記事監修医師
産業医科大学第1外科
佐藤 典宏 先生
2017/3/21
記事監修医師
産業医科大学第1外科
佐藤 典宏 先生
ある日突然、顔の筋肉が動かなくなり、口がゆがんだり、麻痺したりする病気「ベル麻痺」は、ウイルスが原因とされています。ウイルスが活発になる冬に多くみられます。
ベル麻痺は「特発性顔面神経麻痺」と呼ばれ、顔の片方の筋肉を一時的に衰弱させたり、麻痺させる顔面麻痺の症状です。
顔面麻痺の原因として、以下の要因が考えられます。
・先天性顔面麻痺 (顔面筋衰弱で生まれた子どもにみられる)
・事故による顔面神経の損傷 (頬の裂傷や頭蓋骨の骨折などによる)
・外科手術による傷害 (耳下腺や頸部の手術による)
症状は人によって異なりますが、部分的な麻痺では筋肉の衰弱は軽度です。まれに、完全に麻痺して顔筋の運動がまったくできないことがあります。
目蓋(まぶた)や口にも影響を及ぼし、開閉が困難になります。通常はどちらか一方ですが、まれに顔の両側に影響が出ることもあります。
ベル麻痺は、顔の筋肉をコントロールする神経が圧迫されたときに起こると考えられています。正確な原因は不明ですが、ウイルス感染によって顔面の神経が炎症を起こすことで発症すると考えられています。原因ウイルスは、ヘルペスウイルスが最も一般的ですが、ほかのウイルスにも起因しています。
ベル麻痺は、顔筋の衰弱と麻痺だけでなく、脳卒中のような重篤な病気の徴候としてもあらわれます。
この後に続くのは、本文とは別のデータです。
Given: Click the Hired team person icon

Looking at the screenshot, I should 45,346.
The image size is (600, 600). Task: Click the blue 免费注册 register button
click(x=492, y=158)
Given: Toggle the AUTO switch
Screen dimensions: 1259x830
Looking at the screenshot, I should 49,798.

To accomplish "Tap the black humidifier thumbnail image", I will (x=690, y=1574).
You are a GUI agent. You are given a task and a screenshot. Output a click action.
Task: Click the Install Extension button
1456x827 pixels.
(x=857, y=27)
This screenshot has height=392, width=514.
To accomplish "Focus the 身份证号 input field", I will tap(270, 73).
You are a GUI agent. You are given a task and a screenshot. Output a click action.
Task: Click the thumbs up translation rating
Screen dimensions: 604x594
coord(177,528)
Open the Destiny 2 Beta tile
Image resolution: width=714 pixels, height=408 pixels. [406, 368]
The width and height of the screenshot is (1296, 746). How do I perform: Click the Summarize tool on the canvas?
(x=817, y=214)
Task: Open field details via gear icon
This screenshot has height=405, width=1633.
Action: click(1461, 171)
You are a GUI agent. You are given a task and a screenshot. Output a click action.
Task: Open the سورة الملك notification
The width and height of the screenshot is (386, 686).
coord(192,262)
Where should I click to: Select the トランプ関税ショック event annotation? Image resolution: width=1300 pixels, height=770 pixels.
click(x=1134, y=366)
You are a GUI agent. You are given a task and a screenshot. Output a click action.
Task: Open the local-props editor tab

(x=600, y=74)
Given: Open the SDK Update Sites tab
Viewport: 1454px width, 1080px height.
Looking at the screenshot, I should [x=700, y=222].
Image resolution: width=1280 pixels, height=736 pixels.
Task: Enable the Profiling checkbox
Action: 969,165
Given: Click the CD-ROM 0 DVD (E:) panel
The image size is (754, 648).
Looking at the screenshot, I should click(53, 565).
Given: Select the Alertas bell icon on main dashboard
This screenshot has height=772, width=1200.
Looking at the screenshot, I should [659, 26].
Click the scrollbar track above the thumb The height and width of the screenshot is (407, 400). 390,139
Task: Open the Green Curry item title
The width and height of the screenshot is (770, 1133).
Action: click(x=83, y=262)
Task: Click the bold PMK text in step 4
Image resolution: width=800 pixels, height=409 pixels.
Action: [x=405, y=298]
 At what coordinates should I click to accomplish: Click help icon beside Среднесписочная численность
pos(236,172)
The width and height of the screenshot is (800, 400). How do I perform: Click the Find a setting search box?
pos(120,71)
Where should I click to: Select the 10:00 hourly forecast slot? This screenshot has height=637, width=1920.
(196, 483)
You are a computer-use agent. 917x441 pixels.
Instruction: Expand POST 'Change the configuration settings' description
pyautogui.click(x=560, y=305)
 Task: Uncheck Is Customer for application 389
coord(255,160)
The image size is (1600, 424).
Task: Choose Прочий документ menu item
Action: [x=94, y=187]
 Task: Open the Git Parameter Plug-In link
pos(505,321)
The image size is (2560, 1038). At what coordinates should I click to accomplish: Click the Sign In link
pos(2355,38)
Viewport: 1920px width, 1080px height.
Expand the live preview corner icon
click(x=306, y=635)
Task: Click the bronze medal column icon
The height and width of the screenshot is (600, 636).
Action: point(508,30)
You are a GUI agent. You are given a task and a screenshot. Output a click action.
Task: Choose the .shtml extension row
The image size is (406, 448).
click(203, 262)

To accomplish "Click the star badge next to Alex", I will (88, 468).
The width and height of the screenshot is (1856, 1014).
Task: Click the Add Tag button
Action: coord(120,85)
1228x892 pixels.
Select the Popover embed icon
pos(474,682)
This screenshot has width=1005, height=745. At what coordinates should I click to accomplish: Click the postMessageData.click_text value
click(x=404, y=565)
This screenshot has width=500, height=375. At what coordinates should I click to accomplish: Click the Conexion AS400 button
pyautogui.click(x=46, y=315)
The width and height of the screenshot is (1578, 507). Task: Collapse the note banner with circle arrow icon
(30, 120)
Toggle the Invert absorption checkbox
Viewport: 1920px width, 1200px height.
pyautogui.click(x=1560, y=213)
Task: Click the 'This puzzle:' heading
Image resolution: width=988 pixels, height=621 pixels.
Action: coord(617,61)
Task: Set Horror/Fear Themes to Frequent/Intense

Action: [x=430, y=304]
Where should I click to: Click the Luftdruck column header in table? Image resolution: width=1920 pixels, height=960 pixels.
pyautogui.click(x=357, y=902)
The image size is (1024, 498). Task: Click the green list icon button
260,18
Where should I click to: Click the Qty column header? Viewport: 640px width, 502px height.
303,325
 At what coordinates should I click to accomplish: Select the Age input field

顔面麻痺が突然みられたときは、医師を受診してください。ほかに原因がないと判断されたときはベル麻痺と診断されます。
ベル麻痺は、1年で5,000人に1人の割合のごくまれな症状です。発症年齢は15〜60歳と幅広く、あらゆる年代、性別の関係なしに発症します。妊娠している女性や糖尿病、ヒト免疫不全症候群(HIV)患者によくみられます。
ベル麻痺の10人のうち7人は、治療の有無の関係なしに完全に回復します。ほとんどの人は、約2〜3週間で症状は改善されますが、完全な回復には9カ月ほどかかります。回復期間は、神経損傷の状態によって異なります。
顔面神経の腫れを軽減するために、コルチコステロイドの一種であるプレドニゾロンが使われます。目を閉じることができないときは点眼薬が必要になることがあります。睡眠時にはテープで目を閉じることもあります。
治療後も10人に3人は麻痺が残ります。そのうちの2人は長期的で深刻な症状が残ることがあります。合併症には以下のものがあります。
・持続する顔面の麻痺
・目の問題
・話しにくい、嚥下(えんげ)しにくい
・味覚の低下
・顔のけいれん
14%の人では再発します。なかでもベル麻痺の既往が家族内にあるときは、再発の危険性が高くなります。
口から飲みものがこぼれたり、目がうまく閉じれない、口がひきつり、顔もゆがんでいる・・・
鏡をみて片側がこんな状態だったらびっくりしますよね。 ベル麻痺などの顔面神経麻痺は、適切なリハビリテーションを受けることで改善するので、早めに受診して医師の診断を受けるようにしましょう!